Abstract

A theoretical study showed that the base excision repair enzyme uracil-DNA glycosylase (UDG) exploits electrostatic interactions with backbone phosphate groups in the substrate for catalysis. Although experiments performed to test the calculated results confirmed the predicted importance of the -2, -1, and +1 phosphate groups, there was an apparent disagreement with regard to the +2 phosphate group. The calculations indicated that it made an important contribution, while experimentally, the effect of its deletion or neutralization was small.
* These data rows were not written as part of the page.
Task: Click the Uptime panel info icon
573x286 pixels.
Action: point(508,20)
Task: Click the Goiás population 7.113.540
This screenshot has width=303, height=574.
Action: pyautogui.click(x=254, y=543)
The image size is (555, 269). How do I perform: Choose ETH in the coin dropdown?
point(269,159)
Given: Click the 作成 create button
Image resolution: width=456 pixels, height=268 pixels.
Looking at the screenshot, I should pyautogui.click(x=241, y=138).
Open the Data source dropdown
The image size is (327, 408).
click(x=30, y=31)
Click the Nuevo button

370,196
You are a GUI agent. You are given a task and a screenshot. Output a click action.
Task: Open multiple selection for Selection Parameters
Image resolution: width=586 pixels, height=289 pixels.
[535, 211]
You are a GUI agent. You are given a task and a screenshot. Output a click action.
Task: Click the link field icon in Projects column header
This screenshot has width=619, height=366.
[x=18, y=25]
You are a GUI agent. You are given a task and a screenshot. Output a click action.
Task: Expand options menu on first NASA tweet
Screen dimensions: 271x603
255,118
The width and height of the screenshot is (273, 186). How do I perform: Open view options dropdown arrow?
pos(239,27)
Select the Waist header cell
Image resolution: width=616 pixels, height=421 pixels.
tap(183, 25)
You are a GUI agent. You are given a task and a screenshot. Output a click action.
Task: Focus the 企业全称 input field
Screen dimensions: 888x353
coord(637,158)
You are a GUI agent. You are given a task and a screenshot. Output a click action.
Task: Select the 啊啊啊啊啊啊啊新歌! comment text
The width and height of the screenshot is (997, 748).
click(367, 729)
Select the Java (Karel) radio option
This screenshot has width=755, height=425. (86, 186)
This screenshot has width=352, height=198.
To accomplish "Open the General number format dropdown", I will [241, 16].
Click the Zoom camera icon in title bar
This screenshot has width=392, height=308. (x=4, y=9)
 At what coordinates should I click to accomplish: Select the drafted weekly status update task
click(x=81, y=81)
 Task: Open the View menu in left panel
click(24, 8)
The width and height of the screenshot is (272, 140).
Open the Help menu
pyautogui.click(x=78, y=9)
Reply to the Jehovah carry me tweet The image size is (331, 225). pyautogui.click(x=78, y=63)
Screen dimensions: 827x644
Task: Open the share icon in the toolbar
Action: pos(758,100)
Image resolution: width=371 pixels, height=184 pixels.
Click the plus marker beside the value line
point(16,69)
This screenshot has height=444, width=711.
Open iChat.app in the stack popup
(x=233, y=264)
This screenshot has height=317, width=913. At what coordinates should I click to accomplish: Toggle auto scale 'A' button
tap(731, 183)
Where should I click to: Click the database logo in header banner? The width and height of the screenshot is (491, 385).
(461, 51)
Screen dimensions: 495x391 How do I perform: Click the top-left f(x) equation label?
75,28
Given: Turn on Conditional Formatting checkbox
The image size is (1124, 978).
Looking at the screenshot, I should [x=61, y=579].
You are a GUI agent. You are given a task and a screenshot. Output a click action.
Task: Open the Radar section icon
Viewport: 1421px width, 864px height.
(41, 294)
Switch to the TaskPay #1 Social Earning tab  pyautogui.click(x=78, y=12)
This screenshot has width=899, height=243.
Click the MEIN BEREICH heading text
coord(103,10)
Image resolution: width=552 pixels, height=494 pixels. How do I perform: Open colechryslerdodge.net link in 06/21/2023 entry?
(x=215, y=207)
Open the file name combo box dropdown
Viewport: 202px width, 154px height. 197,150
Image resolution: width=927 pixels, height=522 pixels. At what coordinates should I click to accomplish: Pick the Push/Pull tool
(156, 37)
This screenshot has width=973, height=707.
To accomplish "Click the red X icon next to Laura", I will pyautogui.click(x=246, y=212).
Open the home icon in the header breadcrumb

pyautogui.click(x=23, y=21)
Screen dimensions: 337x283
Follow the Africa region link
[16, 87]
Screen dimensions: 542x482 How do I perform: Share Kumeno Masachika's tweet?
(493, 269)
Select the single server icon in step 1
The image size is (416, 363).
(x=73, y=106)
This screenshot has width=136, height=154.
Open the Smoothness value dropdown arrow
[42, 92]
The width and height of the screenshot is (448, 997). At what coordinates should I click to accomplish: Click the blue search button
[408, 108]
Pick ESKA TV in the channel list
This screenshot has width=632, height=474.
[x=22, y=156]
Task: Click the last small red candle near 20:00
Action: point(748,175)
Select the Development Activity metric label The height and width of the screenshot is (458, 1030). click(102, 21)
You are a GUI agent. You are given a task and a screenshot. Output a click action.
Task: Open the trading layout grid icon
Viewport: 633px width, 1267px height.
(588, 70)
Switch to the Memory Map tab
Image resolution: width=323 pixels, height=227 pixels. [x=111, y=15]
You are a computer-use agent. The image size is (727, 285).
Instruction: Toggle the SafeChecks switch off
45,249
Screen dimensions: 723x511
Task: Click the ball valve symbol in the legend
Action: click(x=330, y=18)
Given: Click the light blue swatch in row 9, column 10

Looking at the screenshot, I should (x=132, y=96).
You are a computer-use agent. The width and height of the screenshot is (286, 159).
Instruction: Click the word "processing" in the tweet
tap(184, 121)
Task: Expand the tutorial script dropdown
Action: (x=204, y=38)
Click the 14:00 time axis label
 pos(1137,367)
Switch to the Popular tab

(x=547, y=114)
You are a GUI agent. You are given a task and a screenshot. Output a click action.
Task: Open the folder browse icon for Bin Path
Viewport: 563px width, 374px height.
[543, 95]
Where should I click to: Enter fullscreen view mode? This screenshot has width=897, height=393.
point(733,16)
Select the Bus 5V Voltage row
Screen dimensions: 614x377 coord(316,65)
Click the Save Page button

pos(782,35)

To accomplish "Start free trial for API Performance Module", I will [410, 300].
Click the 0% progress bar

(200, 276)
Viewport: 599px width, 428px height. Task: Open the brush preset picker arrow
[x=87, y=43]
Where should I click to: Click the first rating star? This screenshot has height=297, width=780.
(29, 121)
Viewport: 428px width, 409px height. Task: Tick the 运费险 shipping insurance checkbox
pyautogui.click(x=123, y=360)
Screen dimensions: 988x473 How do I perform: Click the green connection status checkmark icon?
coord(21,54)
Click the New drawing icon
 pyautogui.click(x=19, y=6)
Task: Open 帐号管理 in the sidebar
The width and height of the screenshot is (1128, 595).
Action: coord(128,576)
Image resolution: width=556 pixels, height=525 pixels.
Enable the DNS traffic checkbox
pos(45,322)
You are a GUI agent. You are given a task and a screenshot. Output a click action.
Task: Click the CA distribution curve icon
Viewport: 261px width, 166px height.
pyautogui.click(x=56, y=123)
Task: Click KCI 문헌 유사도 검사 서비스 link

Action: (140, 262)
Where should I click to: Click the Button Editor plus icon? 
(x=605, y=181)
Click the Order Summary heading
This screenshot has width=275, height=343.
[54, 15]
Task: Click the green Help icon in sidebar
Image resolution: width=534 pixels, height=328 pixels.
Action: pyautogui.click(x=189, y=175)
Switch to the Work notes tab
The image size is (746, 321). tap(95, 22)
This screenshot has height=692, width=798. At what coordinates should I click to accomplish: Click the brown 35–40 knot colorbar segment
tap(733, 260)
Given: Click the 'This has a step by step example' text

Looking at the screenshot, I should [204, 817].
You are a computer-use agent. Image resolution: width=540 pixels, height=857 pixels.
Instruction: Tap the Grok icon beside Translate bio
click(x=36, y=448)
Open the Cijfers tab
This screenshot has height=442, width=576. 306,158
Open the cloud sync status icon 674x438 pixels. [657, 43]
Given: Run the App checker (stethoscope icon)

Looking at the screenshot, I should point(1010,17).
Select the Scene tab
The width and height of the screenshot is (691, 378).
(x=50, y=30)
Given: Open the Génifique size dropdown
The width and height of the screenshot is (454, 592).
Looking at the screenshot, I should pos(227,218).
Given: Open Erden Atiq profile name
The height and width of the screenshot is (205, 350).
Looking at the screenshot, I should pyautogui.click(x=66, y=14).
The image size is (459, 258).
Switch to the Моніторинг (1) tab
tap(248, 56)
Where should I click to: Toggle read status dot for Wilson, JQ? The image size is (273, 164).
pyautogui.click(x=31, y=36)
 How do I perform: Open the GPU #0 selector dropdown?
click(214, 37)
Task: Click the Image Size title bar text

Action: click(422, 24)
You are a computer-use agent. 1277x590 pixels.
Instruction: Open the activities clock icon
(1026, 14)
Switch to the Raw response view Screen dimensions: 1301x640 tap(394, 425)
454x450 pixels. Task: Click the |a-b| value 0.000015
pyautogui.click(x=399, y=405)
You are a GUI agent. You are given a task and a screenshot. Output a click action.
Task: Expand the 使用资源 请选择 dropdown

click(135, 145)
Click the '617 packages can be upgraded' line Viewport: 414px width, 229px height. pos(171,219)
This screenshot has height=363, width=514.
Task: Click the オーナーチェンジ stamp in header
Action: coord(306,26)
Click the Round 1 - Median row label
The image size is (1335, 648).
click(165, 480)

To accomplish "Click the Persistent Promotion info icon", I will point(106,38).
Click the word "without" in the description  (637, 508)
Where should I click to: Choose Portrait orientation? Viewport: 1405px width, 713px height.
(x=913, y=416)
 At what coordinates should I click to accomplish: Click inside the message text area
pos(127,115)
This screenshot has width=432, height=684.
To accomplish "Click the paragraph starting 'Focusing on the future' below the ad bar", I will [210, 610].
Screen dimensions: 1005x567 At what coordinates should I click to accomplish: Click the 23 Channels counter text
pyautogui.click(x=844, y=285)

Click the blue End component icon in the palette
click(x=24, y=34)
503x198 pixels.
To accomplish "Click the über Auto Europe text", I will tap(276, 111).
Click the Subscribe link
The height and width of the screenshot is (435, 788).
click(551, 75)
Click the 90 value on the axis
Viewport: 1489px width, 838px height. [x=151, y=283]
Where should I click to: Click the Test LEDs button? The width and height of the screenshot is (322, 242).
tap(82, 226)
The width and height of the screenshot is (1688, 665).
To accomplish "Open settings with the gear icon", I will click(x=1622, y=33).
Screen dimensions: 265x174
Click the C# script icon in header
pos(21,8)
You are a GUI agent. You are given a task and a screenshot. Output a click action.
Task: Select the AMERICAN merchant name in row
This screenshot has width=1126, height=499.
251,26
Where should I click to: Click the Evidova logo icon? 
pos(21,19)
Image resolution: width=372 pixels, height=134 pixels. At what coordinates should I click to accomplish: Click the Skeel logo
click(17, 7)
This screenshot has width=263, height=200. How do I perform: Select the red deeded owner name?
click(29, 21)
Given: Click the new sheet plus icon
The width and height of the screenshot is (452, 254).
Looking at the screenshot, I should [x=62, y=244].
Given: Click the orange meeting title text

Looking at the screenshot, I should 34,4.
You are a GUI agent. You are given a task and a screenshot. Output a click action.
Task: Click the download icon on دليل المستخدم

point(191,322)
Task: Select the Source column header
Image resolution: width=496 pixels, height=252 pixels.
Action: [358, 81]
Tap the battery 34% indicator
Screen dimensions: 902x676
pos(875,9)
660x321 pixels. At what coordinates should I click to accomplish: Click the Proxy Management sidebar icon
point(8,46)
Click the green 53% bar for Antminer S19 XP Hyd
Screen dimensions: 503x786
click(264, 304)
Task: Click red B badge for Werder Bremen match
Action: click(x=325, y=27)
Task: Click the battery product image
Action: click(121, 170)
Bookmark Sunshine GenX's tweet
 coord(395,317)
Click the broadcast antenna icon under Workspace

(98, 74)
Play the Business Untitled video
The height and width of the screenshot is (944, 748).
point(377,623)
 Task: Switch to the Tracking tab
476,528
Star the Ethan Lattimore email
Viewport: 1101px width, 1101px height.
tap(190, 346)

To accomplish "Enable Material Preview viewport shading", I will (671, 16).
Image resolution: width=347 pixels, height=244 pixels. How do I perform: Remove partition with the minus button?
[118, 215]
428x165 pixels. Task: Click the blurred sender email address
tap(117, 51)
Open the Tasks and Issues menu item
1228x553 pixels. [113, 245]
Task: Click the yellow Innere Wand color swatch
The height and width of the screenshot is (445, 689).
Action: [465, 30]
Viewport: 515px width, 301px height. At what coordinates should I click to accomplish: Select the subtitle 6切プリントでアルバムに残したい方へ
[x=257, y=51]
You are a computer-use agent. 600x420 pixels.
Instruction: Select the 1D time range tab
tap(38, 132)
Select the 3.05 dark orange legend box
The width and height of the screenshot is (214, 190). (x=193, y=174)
The +2 phosphate group interacts directly with an active site histidine (H148 in humans) in the crystal structure of UDG in complex with double-stranded (ds) DNA. We previously calculated that H148 has a strong anticatalytic effect due to its protonation, and here we use alchemical free energy simulations to estimate its site-specific pKa. We find that it is positively charged over the entire experimental pH range (4-10), so its deprotonation cannot compensate for deletion or neutralization of the +2 phosphate group. The free energy simulations are facilitated by an efficient charge-scaling procedure that allows quantitative correction for the implicit treatment of solvent far from the active site; improvements are made to that method to account carefully for differences in the truncation of electrostatic interactions in the contributing molecular-mechanical and continuum-electrostatic approaches. Additional simulations are used to demonstrate that the +2 phosphate group is fully solvent exposed in complexes with single-stranded DNA substrates like those used in the experiments. In contrast, it is well-structured and buried in the dsDNA complex used in the original simulations. Differences in solvent shielding thus account for the apparent lack of an effect observed experimentally upon neutralization or deletion of this group.